STRONG first-half trading pushed anti-counterfeiting company OpSec back into the black in the first half of the year.
The Washington company, which operates worldwide and counts around 40 governments and 100 firms making passports, bank notes, concert tickets and national ID cards as its clients, reported a £1.7m pre-tax profit for the six months to September 30.
That compared with a loss of £1.7m in the same period last year. OpSec reported a turnover of £25.5m from £19.9m.
OpSec’s government protection department, which takes in ID, bank note and high-security operations, increased its turnover by 45%.
This was mainly due to increased orders from a currency customer in Asia and an Eastern European government.
Revenues were up by 20% in the brand protection division, boosted by income from the Delta labelling business which OpSec bought last year. The Delta acquisition was completed in March and the company bought the New Jersey-based Holographic Security Business from JDS Uniphase Corporation in September.
Delta, which concentrates on brand protection in the fashion business, provided a distribution base in Hong Kong which OpSec is using to build its business in Asia.
The Holographic Security Business makes holograms for cards and products for secure government documents and brand protection customers. Its major clients include MasterCard, Visa and American Express.

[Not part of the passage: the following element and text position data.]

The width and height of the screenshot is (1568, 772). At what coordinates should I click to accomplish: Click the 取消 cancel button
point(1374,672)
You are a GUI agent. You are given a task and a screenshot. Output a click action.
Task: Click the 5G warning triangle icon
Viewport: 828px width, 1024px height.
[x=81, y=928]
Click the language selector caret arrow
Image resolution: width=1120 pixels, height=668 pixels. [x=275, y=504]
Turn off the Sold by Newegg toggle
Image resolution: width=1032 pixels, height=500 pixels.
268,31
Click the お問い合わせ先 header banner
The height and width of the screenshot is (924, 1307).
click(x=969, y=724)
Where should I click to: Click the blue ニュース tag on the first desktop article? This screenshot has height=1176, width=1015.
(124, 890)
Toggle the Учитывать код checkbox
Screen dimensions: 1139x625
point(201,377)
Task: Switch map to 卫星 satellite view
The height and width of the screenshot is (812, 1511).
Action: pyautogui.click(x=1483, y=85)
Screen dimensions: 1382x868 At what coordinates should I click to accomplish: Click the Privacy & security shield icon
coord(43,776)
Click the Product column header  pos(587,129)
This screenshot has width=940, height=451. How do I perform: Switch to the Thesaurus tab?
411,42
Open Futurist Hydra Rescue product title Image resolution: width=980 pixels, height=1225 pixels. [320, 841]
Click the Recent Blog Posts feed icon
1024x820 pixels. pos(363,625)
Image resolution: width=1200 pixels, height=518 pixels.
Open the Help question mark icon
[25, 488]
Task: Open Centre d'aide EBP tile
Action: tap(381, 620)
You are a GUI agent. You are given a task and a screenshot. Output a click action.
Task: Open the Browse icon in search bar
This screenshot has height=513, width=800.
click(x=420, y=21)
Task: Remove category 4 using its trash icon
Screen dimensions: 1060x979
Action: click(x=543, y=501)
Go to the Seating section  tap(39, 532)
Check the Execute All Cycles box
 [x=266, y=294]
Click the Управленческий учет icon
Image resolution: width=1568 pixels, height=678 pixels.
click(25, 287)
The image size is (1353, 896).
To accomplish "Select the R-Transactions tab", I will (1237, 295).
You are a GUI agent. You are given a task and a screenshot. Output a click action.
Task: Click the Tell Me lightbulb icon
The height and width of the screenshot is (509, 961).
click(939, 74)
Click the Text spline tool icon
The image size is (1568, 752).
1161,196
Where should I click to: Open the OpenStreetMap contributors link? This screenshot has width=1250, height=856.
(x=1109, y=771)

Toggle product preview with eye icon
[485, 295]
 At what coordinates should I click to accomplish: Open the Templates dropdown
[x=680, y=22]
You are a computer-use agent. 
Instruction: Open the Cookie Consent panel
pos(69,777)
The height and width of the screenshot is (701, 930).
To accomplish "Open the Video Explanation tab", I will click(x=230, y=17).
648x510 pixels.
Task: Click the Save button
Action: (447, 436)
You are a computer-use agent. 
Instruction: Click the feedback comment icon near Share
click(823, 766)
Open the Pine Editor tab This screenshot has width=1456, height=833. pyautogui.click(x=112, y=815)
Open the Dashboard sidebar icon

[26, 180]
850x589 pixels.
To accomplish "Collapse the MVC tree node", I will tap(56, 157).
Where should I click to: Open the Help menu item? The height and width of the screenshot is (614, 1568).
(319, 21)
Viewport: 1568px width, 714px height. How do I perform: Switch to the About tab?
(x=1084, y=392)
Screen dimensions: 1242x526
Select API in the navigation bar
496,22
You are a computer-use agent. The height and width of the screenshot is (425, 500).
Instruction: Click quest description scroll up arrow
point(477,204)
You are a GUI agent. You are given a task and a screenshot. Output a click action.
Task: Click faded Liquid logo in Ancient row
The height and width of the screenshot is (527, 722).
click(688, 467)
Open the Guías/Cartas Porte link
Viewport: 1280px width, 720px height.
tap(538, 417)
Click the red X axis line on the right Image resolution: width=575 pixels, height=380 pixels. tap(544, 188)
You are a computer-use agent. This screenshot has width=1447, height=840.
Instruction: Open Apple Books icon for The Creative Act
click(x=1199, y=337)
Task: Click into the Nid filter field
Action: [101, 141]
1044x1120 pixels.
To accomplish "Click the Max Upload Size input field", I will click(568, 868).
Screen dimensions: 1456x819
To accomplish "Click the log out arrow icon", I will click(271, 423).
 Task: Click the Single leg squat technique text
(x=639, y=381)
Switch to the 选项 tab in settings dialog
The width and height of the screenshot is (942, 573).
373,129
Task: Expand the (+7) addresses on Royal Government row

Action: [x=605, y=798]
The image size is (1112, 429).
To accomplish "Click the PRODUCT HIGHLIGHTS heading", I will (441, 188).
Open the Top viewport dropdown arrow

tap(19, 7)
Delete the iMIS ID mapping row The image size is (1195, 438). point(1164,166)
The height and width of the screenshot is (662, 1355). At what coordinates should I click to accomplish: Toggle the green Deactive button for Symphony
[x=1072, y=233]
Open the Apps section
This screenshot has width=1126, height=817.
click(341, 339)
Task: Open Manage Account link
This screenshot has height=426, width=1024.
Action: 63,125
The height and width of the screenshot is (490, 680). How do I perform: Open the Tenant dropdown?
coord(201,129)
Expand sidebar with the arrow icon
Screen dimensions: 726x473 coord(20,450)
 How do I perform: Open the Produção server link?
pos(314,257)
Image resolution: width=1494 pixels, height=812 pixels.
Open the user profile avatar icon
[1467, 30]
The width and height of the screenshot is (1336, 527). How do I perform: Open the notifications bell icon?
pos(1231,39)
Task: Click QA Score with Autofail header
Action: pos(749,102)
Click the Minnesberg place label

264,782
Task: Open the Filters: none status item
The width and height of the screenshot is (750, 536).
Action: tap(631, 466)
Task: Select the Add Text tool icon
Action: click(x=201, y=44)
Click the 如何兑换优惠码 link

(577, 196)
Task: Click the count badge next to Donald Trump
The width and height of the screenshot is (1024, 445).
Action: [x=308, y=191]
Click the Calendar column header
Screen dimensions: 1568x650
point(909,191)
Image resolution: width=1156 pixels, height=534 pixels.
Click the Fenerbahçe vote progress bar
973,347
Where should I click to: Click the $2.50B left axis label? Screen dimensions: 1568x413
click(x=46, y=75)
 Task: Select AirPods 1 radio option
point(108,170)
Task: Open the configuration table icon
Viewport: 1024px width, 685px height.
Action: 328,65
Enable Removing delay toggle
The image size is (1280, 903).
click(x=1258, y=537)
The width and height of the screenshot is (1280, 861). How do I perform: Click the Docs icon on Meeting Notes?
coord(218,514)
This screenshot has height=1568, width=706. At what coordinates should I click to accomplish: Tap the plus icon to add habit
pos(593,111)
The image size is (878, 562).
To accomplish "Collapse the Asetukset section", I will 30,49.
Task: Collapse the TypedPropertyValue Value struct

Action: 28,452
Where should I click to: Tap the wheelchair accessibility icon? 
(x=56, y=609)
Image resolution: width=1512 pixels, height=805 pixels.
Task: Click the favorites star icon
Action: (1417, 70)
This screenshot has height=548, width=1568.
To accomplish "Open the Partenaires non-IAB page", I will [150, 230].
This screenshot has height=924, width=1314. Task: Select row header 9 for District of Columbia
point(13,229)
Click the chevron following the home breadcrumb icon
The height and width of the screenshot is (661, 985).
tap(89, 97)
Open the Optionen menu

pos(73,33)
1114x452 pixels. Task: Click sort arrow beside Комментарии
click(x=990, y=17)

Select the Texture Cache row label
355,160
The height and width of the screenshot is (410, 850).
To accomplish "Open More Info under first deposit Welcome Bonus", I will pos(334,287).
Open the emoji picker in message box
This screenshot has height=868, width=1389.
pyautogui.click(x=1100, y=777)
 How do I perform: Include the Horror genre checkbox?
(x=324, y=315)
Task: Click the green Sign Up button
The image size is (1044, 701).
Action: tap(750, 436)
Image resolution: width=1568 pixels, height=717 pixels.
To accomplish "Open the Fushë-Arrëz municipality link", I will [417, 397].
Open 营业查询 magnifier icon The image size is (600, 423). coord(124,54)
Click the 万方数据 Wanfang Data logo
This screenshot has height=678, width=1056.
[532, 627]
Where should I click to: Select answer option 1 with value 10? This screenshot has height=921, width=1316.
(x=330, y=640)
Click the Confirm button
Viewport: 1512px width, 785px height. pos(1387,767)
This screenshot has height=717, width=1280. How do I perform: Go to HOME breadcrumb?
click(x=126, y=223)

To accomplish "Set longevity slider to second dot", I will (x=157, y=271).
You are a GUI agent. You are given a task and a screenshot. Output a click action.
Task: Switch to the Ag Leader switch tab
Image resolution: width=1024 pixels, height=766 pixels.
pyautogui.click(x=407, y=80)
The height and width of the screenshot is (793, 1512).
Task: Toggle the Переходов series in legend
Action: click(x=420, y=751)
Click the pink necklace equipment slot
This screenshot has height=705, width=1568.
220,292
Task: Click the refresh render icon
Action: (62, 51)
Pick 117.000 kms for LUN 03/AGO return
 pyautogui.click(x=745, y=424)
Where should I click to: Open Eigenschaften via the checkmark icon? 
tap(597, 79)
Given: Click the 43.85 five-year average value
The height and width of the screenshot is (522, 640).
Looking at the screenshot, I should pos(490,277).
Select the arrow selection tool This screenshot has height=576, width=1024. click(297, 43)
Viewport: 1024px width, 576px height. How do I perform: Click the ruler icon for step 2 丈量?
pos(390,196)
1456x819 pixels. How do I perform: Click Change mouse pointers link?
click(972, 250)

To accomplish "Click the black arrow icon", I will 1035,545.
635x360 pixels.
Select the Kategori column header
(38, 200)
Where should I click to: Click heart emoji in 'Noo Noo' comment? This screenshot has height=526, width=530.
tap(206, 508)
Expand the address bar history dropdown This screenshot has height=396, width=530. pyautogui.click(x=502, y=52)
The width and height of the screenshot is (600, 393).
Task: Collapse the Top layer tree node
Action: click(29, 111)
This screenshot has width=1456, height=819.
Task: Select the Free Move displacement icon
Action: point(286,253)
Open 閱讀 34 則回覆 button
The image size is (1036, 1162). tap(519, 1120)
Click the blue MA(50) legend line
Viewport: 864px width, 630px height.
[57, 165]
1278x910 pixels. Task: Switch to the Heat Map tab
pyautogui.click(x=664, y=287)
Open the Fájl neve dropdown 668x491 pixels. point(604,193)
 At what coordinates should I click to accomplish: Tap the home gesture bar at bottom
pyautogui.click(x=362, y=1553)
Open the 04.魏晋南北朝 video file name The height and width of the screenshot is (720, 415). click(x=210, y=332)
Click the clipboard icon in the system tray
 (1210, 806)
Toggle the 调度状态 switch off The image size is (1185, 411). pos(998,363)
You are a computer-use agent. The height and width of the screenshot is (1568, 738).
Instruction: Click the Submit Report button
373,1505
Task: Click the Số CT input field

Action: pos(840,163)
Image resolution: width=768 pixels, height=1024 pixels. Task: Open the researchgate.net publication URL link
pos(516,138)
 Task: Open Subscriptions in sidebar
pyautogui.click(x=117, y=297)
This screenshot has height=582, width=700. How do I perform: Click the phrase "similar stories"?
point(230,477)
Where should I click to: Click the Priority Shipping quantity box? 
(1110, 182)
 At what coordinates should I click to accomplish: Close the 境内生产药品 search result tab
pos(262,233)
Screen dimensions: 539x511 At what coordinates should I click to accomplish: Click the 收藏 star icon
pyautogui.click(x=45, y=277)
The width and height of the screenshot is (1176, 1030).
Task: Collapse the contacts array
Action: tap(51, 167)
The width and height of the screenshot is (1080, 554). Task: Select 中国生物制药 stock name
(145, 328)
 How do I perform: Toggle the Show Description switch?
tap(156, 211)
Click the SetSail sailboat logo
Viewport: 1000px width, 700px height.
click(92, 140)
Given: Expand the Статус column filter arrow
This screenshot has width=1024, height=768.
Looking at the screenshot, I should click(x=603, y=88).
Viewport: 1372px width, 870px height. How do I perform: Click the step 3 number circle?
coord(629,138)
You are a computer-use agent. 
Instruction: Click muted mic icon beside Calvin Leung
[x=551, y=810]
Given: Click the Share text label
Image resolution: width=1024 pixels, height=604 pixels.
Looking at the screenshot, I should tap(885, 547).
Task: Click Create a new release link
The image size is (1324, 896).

OpSec said it has committed to a programme of investment in its sales and marketing to boost organic growth but the cost of this will “impact results” in the second half.
Chairman David Mahony said: “Given the order patterns of key government customers the second half of the financial year is not expected to be as strong as the first half of the year.
“However, the impact of the acquisitions noted above and the additional investment we are making in sales and marketing are expected to bring significant benefits over time.”
OpSec manufactures in the UK, US, Germany and the Dominican Republic, and has sales offices in the US as well as Hong Kong.
In its annual results published earlier this year, OpSec revealed a full-year pre-tax loss of £1.72m and a 5% dip in sales to £38.3m after losing its UK passport contract and a “significant government customer” in the US.